== The input ==
◇ ◇ ◇ ◇

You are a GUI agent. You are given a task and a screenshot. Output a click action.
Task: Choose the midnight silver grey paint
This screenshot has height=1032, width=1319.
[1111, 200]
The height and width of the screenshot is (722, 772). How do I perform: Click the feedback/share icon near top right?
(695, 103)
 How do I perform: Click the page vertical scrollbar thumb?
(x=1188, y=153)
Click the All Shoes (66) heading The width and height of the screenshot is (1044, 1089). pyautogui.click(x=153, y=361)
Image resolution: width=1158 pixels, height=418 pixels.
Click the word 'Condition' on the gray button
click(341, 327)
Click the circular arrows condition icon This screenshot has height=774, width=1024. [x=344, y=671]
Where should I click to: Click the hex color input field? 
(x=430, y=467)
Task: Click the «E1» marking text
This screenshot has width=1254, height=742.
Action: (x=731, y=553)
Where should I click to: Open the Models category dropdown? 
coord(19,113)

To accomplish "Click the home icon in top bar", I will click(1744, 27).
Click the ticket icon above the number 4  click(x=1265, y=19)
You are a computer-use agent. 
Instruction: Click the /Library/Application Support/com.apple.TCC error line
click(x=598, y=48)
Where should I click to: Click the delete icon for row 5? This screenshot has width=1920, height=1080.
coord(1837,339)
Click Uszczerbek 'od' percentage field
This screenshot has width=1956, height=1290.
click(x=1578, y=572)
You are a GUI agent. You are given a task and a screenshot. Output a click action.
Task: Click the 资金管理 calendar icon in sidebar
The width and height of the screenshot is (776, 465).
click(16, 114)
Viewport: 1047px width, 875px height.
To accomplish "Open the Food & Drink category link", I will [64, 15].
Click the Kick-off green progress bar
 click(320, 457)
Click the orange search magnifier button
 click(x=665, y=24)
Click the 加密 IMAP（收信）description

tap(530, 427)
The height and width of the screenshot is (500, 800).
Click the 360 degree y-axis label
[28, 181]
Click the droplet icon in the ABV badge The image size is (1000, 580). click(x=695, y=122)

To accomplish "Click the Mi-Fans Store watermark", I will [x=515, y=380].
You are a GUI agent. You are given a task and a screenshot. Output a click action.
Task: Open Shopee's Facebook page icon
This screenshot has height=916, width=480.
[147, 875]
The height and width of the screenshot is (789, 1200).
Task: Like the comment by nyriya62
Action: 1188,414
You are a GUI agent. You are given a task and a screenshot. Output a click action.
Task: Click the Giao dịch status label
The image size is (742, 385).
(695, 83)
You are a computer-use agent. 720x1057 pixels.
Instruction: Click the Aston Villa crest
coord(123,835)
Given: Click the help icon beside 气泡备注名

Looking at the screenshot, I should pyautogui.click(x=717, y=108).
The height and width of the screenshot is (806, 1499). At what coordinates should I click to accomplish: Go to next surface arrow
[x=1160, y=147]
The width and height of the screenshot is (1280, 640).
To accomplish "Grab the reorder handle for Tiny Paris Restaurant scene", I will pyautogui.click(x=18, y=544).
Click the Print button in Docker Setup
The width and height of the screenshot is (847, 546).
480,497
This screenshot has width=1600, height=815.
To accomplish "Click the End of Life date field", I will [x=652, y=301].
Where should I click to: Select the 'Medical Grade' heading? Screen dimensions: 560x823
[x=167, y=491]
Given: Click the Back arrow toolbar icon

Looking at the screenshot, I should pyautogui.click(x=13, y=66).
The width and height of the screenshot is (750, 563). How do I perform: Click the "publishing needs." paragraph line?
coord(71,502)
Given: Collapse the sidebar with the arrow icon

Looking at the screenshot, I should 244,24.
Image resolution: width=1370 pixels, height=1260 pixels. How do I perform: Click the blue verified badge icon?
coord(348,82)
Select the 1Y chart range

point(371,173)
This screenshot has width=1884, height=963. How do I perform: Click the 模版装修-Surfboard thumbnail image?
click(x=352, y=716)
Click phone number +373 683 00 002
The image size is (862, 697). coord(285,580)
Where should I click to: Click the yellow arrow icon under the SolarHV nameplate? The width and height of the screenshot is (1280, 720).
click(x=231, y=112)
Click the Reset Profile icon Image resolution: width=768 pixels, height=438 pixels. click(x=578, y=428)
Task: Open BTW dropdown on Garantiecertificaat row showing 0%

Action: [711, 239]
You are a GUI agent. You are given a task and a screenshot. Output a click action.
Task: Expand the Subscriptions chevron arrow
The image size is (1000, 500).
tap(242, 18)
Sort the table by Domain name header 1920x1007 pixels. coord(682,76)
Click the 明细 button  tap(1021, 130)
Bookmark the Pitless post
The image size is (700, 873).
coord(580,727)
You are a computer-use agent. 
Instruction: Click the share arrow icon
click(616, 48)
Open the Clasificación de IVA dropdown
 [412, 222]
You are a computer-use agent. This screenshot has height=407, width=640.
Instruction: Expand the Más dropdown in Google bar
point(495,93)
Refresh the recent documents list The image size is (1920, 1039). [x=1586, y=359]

◇ ◇ ◇ ◇

== Task item ==
Your output should be the lines from the one with "Instruction: Click the share arrow icon" through the end of the records above, copied exactly.

== Exercise answer ==
Instruction: Click the share arrow icon
click(616, 48)
Open the Clasificación de IVA dropdown
 [412, 222]
You are a computer-use agent. This screenshot has height=407, width=640.
Instruction: Expand the Más dropdown in Google bar
point(495,93)
Refresh the recent documents list The image size is (1920, 1039). [x=1586, y=359]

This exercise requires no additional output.